▶ [Exercise directions]: Reproduce word for word the part of the entries below that opens with the line containing "This screenshot has width=1456, height=819." and closes with the line containing "Action: tap(373, 997)", both lines included. Give only those lines.

▶ [Task material]:

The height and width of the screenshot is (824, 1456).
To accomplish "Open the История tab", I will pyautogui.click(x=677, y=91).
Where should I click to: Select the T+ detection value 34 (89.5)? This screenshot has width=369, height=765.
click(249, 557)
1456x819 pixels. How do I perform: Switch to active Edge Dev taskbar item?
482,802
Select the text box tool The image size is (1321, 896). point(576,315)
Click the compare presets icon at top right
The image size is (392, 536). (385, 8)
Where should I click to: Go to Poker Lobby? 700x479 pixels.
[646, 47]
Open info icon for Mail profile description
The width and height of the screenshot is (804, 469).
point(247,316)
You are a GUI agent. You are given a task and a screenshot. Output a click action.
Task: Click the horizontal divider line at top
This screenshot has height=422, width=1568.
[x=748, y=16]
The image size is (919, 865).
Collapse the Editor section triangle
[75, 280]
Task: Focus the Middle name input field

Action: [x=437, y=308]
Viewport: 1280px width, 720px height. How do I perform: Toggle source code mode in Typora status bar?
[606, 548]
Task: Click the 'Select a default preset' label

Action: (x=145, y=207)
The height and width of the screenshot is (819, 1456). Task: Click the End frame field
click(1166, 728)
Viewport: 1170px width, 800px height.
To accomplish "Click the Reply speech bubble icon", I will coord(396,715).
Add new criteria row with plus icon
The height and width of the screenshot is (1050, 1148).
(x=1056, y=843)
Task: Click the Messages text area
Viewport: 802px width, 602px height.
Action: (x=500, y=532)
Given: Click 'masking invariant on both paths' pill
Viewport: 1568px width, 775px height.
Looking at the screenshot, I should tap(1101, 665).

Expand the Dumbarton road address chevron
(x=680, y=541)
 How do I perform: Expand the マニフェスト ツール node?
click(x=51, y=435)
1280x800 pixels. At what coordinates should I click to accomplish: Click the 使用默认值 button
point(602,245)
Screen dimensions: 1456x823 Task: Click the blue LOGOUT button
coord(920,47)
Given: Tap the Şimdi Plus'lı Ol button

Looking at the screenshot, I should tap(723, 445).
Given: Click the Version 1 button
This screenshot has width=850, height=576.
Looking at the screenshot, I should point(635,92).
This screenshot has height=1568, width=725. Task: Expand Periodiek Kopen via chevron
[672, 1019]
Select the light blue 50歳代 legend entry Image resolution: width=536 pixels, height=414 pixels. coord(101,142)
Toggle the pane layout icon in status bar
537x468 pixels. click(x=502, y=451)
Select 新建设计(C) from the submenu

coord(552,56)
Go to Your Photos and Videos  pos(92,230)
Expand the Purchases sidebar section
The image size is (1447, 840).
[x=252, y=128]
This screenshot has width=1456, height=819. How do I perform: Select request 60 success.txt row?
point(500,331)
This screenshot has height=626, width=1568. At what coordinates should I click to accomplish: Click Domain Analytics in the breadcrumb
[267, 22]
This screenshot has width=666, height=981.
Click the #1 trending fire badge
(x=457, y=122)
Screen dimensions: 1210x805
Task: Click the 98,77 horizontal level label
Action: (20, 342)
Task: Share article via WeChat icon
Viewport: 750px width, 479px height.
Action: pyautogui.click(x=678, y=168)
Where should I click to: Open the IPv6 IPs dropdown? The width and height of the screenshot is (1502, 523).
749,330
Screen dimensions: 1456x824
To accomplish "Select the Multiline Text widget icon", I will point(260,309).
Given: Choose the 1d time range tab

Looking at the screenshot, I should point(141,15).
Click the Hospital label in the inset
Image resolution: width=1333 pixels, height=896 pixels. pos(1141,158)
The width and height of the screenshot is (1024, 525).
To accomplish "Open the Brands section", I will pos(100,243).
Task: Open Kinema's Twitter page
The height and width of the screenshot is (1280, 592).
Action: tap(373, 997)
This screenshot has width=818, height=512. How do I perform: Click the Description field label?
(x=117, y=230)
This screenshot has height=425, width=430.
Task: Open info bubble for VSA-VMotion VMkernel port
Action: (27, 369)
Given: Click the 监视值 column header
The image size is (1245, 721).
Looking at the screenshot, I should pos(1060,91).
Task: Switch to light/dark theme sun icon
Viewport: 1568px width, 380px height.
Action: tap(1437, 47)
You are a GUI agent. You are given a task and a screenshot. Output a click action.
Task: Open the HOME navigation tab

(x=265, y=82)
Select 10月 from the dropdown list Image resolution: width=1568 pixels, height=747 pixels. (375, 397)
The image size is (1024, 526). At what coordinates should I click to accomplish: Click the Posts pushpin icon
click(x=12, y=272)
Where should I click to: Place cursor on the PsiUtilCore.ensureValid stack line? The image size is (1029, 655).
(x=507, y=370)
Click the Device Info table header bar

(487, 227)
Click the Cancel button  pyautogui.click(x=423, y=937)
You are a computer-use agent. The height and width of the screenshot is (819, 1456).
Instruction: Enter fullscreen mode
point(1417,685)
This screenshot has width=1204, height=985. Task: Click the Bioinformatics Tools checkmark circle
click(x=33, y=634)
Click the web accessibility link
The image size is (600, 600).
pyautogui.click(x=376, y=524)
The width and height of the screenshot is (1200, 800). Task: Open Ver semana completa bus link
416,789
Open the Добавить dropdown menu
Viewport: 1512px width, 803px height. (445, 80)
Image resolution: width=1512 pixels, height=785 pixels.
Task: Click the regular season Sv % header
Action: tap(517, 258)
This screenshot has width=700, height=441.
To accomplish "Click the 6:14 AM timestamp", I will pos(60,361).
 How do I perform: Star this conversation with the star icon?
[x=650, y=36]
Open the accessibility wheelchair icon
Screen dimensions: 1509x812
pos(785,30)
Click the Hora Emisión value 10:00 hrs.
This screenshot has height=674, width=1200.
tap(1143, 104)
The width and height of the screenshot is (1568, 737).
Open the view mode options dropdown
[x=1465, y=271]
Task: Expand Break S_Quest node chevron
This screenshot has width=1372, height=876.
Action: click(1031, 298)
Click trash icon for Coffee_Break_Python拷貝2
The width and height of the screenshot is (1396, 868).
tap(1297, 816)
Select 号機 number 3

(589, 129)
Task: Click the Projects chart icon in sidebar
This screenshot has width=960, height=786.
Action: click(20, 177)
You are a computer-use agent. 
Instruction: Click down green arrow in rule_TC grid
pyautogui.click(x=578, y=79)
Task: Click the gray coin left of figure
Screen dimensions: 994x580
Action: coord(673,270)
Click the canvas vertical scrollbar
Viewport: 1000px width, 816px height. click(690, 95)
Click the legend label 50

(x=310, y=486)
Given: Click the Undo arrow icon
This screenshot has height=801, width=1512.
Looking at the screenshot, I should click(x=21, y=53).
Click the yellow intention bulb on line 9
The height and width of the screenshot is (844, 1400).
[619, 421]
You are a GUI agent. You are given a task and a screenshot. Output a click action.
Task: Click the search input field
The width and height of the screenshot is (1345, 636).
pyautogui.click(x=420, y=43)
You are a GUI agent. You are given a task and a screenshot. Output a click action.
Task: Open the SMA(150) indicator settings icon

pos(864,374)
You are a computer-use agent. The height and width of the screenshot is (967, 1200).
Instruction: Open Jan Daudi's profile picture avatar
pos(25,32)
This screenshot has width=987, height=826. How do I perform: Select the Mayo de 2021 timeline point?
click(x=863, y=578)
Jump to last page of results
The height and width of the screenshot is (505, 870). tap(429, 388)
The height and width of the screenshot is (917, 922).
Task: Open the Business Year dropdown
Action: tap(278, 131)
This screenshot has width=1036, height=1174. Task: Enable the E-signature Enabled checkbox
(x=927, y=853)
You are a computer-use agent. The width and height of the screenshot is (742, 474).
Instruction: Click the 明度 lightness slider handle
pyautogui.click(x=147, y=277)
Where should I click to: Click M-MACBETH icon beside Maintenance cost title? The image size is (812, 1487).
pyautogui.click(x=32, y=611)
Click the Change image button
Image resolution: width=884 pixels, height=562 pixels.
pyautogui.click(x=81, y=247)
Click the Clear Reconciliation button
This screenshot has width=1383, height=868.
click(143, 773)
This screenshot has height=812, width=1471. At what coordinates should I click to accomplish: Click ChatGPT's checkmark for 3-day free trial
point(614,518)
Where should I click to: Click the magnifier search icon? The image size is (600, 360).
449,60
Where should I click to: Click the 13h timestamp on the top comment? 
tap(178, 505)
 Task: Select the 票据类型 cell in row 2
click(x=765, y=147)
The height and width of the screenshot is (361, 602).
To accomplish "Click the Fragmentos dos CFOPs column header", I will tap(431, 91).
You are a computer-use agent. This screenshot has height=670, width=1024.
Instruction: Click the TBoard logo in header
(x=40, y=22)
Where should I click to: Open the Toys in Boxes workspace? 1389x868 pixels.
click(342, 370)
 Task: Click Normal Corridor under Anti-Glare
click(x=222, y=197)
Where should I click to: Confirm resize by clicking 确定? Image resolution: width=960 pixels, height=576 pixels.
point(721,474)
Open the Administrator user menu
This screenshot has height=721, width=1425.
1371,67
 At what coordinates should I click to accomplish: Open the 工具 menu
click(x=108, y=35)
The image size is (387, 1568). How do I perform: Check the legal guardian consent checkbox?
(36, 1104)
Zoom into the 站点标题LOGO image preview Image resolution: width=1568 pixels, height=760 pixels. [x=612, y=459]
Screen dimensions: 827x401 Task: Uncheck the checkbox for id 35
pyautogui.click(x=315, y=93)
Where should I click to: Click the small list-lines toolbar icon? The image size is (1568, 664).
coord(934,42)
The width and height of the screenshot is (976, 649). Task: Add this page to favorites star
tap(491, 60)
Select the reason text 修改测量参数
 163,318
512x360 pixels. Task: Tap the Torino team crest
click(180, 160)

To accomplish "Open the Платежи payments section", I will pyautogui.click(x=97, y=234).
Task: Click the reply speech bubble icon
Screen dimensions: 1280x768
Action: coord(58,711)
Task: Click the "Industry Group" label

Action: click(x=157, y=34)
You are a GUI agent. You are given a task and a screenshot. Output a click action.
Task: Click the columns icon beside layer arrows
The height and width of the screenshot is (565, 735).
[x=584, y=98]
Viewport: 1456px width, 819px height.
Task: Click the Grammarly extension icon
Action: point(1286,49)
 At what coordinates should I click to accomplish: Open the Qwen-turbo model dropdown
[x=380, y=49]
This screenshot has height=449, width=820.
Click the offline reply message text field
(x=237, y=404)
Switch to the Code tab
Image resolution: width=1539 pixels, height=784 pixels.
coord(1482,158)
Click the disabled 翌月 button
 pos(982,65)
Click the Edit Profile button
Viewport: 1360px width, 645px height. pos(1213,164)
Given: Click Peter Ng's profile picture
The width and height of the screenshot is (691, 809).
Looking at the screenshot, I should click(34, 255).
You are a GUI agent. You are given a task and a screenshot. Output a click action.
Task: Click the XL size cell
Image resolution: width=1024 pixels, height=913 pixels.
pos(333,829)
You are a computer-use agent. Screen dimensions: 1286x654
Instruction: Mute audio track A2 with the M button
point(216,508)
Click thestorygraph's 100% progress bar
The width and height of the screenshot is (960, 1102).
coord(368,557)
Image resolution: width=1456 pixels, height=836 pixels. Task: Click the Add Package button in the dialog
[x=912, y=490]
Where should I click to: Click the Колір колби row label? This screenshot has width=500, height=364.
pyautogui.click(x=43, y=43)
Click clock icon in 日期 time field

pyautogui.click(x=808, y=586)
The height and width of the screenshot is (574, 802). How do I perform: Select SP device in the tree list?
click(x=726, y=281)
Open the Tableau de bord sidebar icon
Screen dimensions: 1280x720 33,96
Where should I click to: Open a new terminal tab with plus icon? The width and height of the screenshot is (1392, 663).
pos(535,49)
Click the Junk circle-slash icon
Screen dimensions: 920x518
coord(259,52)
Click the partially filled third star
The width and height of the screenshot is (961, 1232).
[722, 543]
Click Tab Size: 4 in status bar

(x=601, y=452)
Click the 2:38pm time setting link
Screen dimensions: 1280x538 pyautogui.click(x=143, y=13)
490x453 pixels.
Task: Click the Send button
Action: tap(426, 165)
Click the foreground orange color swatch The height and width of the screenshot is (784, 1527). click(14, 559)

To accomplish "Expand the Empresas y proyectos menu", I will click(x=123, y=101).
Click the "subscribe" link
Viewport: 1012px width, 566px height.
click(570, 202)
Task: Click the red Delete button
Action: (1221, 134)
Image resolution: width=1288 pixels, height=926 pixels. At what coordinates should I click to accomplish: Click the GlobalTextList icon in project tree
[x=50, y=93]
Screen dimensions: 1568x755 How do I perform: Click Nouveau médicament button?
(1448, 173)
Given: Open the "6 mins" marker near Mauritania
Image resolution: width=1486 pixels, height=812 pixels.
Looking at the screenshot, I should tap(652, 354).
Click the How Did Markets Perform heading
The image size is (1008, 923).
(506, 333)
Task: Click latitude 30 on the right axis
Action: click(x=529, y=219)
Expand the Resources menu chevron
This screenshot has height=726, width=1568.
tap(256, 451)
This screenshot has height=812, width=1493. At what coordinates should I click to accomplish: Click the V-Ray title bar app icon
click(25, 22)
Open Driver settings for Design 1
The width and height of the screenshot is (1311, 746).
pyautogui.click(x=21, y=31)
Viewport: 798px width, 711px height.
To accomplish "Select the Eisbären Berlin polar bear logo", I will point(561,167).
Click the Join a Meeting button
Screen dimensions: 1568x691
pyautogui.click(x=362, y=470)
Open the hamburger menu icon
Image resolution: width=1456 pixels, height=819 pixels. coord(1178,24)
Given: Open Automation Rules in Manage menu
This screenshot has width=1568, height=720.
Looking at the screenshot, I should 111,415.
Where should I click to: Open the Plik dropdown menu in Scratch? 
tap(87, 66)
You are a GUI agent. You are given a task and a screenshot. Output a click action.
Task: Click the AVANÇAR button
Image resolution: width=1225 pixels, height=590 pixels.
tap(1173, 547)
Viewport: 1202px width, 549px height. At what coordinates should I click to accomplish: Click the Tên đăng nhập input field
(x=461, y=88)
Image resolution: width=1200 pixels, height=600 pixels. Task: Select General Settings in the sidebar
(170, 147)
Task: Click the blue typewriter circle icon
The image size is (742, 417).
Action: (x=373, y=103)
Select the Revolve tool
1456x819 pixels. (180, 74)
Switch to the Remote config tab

▶ [Problem solution]:
This screenshot has width=1456, height=819. How do I perform: Select request 60 success.txt row?
point(500,331)
This screenshot has height=626, width=1568. At what coordinates should I click to accomplish: Click Domain Analytics in the breadcrumb
[267, 22]
This screenshot has width=666, height=981.
Click the #1 trending fire badge
(x=457, y=122)
Screen dimensions: 1210x805
Task: Click the 98,77 horizontal level label
Action: (20, 342)
Task: Share article via WeChat icon
Viewport: 750px width, 479px height.
Action: pyautogui.click(x=678, y=168)
Where should I click to: Open the IPv6 IPs dropdown? The width and height of the screenshot is (1502, 523).
749,330
Screen dimensions: 1456x824
To accomplish "Select the Multiline Text widget icon", I will point(260,309).
Given: Choose the 1d time range tab

Looking at the screenshot, I should point(141,15).
Click the Hospital label in the inset
Image resolution: width=1333 pixels, height=896 pixels. pos(1141,158)
The width and height of the screenshot is (1024, 525).
To accomplish "Open the Brands section", I will pos(100,243).
Task: Open Kinema's Twitter page
The height and width of the screenshot is (1280, 592).
Action: tap(373, 997)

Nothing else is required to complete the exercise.